-- Opening Marker --

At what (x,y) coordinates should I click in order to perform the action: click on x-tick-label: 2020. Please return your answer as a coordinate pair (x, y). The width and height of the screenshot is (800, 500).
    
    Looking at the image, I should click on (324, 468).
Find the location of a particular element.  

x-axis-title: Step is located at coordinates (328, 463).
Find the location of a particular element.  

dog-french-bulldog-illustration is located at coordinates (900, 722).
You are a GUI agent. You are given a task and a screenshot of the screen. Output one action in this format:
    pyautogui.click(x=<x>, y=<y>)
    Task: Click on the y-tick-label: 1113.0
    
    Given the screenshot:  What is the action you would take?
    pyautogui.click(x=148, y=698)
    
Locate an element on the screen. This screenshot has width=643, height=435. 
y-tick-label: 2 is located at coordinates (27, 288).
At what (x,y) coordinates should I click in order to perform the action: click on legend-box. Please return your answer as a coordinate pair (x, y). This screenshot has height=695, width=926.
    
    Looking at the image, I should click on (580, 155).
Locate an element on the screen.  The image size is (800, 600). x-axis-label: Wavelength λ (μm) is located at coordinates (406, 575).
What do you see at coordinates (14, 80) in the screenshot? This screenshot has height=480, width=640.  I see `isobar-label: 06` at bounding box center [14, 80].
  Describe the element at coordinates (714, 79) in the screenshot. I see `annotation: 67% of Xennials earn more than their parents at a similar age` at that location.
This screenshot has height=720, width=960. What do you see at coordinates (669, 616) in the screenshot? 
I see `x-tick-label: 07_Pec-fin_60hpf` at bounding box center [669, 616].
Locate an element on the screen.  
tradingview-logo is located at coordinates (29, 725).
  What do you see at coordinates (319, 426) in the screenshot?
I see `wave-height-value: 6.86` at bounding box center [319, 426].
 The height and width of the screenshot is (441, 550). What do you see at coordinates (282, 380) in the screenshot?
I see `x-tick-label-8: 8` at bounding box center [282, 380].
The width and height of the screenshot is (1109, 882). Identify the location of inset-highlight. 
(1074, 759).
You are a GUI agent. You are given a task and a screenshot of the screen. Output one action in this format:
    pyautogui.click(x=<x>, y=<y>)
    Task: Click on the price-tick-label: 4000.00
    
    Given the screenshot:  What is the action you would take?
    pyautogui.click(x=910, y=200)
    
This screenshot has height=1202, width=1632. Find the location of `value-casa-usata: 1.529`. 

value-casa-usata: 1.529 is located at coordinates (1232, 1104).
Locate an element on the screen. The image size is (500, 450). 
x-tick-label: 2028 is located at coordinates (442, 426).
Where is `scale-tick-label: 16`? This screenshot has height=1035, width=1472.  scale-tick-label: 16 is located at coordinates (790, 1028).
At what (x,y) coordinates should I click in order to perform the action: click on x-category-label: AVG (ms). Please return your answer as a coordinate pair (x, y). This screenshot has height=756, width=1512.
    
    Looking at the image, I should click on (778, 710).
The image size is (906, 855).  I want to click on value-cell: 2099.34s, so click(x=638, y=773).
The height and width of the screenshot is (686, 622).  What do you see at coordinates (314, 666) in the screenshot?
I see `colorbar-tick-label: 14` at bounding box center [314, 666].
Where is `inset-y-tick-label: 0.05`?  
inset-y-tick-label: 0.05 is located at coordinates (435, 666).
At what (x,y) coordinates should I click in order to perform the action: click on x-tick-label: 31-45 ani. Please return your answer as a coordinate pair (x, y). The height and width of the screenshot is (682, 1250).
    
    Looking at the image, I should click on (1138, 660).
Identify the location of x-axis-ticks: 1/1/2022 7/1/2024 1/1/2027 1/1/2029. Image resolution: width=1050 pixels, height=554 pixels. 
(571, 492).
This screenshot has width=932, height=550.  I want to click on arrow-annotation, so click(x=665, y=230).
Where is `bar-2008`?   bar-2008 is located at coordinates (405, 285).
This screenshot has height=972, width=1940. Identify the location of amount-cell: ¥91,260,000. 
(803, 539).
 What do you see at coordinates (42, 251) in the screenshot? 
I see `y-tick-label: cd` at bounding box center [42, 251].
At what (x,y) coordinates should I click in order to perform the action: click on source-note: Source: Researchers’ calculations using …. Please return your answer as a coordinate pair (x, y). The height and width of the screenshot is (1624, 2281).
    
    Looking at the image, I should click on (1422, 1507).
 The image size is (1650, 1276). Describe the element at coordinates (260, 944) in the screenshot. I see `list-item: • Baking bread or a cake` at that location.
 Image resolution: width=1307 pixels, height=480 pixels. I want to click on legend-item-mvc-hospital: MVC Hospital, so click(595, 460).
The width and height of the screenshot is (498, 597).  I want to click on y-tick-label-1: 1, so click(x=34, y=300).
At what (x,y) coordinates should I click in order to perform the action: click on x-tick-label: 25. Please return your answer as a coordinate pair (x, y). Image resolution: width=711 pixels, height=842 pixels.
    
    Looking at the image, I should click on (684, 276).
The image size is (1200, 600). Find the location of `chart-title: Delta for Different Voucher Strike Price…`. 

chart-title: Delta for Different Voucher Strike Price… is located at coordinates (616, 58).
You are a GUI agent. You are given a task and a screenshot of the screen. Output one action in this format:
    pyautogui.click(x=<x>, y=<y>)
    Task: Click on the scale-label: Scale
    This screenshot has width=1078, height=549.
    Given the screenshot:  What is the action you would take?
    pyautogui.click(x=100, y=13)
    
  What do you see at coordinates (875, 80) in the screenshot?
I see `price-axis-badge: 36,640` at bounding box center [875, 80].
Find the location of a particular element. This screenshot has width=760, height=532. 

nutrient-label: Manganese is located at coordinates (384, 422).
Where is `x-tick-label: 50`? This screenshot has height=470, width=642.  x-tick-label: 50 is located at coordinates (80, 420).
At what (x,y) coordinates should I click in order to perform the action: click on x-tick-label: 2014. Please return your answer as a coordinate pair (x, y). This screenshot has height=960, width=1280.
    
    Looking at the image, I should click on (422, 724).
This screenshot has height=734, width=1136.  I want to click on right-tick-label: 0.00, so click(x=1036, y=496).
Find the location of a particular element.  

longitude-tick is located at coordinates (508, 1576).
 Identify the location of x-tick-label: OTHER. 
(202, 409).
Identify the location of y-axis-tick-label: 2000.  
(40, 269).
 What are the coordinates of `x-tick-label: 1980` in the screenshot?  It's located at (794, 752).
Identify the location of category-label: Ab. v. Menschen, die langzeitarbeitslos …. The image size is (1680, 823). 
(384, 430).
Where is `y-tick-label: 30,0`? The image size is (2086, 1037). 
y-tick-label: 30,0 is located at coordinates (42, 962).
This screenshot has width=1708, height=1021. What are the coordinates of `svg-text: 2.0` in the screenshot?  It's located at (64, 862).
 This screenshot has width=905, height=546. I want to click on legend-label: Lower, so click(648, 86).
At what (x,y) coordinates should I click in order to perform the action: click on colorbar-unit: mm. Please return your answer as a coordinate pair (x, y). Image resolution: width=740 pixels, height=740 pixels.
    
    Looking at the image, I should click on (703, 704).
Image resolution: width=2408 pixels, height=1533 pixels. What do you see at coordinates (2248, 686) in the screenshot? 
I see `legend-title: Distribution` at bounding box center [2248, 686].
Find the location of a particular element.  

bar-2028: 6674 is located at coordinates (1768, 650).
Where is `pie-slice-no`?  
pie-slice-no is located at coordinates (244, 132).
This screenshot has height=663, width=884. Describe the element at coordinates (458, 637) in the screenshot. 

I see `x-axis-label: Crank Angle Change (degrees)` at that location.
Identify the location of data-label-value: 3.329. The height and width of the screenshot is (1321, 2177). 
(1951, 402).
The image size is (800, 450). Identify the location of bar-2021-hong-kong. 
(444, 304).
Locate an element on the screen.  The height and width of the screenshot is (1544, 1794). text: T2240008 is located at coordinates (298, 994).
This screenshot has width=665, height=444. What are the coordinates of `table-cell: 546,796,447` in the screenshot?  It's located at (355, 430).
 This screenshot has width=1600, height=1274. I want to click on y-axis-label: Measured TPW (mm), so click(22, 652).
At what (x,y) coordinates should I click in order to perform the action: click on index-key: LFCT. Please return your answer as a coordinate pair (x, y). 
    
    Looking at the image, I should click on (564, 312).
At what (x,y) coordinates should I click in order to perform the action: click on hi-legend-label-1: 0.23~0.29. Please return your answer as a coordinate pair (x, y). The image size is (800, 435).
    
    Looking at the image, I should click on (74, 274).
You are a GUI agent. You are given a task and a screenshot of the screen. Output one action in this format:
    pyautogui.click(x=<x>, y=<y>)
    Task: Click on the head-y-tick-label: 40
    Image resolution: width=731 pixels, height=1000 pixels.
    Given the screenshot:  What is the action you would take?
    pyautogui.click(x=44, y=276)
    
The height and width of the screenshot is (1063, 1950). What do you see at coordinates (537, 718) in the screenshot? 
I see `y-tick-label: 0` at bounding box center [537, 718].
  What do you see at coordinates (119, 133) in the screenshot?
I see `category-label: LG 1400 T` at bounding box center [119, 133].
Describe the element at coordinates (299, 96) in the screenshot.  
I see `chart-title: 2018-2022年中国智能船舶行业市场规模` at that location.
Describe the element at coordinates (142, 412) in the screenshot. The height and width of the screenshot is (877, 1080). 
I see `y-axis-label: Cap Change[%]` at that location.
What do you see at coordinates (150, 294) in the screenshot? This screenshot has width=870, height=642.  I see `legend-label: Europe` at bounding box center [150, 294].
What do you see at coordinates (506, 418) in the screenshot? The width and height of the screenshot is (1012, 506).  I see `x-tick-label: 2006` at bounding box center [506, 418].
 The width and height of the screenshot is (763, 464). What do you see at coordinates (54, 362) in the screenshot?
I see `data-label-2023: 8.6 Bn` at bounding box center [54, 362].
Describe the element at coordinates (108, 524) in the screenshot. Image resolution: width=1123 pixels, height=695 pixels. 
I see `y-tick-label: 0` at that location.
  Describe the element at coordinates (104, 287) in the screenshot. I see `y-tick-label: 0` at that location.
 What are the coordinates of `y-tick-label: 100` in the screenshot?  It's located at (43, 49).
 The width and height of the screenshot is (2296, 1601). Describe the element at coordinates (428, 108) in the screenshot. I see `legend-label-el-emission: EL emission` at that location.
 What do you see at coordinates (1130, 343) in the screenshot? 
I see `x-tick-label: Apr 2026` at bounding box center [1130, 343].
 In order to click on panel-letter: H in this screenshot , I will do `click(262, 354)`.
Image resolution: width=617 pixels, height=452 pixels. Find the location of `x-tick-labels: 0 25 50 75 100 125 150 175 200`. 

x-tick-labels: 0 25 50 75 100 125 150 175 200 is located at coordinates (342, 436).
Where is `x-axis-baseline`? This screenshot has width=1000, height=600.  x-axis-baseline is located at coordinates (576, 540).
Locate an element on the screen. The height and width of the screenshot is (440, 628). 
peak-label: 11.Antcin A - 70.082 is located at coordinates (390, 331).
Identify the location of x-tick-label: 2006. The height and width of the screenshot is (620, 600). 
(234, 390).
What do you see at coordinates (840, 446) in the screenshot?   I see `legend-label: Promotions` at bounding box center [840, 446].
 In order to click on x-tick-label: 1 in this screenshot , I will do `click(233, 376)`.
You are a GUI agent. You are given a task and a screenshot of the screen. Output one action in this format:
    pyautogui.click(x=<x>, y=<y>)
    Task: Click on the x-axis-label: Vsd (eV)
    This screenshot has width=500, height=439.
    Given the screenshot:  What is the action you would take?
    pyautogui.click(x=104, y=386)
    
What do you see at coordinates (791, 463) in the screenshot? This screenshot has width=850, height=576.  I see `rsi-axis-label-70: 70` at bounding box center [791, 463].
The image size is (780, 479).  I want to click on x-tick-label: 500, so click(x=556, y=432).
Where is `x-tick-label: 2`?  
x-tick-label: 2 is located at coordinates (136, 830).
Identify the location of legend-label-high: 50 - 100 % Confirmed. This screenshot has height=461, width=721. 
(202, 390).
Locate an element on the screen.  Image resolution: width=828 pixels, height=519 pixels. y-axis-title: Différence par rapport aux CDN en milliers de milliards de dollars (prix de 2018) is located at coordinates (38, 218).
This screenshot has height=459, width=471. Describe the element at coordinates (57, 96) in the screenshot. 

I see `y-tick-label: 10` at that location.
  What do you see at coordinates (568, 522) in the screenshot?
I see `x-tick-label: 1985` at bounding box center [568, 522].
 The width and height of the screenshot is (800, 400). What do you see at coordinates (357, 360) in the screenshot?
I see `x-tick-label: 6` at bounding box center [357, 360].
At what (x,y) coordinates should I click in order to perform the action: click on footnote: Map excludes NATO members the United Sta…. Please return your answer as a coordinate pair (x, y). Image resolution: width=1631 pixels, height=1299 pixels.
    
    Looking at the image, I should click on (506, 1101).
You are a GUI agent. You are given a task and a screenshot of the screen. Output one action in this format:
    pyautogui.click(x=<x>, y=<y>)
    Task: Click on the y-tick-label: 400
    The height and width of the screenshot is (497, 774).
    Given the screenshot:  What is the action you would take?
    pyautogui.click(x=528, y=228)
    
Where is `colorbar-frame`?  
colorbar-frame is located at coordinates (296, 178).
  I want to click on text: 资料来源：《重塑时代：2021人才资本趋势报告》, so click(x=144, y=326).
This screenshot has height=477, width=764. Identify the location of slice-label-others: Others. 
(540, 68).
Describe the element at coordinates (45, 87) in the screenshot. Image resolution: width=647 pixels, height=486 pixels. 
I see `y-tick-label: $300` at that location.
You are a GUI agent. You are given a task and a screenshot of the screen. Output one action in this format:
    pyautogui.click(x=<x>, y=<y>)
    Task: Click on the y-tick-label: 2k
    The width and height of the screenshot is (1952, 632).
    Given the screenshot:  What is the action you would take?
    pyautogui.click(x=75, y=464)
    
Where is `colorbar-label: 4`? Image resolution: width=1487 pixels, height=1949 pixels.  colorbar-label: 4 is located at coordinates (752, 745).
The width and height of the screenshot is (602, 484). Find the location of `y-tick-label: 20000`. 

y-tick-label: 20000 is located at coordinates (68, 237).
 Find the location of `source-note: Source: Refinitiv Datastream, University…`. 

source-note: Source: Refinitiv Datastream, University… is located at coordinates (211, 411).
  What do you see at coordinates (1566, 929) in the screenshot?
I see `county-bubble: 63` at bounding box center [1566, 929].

-- Closing Marker --

Exercise goal: Reproduce without changes the lines of the records between the line containing "Describe the element at coordinates (108, 524)" and the line containing "In order to click on panel-letter: H", inclusive.

Output for this task:
Describe the element at coordinates (108, 524) in the screenshot. Image resolution: width=1123 pixels, height=695 pixels. 
I see `y-tick-label: 0` at that location.
  Describe the element at coordinates (104, 287) in the screenshot. I see `y-tick-label: 0` at that location.
 What are the coordinates of `y-tick-label: 100` in the screenshot?  It's located at (43, 49).
 The width and height of the screenshot is (2296, 1601). Describe the element at coordinates (428, 108) in the screenshot. I see `legend-label-el-emission: EL emission` at that location.
 What do you see at coordinates (1130, 343) in the screenshot? 
I see `x-tick-label: Apr 2026` at bounding box center [1130, 343].
 In order to click on panel-letter: H in this screenshot , I will do `click(262, 354)`.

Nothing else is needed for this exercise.